Segment Open

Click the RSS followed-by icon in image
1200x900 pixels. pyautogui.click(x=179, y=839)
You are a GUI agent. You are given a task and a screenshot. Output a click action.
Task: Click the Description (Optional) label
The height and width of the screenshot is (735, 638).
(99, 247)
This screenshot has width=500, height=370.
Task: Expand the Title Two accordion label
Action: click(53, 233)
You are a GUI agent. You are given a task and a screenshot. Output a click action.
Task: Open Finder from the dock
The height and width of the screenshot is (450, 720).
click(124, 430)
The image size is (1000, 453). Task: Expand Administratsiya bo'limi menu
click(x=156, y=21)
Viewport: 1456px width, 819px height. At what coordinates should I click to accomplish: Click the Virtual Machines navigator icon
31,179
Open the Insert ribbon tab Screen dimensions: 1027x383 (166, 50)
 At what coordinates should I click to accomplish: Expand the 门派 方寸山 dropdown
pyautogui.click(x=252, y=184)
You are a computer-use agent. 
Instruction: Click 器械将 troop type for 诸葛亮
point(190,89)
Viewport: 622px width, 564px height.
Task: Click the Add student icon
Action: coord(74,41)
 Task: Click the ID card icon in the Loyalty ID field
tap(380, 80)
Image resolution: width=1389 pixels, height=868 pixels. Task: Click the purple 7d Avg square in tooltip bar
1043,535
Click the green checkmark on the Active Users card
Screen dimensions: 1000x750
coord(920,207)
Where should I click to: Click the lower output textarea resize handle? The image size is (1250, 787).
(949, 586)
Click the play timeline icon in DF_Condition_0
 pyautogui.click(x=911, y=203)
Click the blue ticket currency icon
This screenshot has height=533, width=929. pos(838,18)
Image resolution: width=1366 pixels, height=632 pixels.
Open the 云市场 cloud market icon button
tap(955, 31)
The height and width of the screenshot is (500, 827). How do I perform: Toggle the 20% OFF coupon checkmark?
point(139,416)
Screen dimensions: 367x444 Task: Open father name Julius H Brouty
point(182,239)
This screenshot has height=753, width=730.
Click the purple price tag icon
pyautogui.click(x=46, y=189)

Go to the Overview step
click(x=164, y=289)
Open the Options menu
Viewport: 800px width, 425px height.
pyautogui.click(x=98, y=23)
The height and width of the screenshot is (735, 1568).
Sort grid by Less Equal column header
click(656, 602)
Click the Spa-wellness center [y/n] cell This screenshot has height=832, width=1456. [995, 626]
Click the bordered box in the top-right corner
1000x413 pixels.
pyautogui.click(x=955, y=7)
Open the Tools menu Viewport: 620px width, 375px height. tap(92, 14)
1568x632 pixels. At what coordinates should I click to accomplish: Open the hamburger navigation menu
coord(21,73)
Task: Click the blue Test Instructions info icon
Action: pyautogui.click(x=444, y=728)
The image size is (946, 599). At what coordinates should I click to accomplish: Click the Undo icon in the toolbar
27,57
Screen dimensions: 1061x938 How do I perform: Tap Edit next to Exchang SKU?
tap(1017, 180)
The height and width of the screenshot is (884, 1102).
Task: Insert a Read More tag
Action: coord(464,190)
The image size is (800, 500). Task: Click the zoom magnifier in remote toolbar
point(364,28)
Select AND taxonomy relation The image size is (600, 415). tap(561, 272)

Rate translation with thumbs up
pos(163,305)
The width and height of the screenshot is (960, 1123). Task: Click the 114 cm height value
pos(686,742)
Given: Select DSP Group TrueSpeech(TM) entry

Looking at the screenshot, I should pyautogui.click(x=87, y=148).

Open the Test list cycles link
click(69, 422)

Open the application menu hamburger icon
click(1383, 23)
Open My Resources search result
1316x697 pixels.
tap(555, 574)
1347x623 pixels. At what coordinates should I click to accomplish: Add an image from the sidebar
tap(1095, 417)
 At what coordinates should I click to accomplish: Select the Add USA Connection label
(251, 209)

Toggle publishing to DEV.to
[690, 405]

Segment Closed

■ **Exercise objective**:
Print only these lines, please. They run from the start of the entries above to the line containing "Task: Click the Description (Optional) label", both ends included, and must match exactly.

■ **Answer**:
Click the RSS followed-by icon in image
1200x900 pixels. pyautogui.click(x=179, y=839)
You are a GUI agent. You are given a task and a screenshot. Output a click action.
Task: Click the Description (Optional) label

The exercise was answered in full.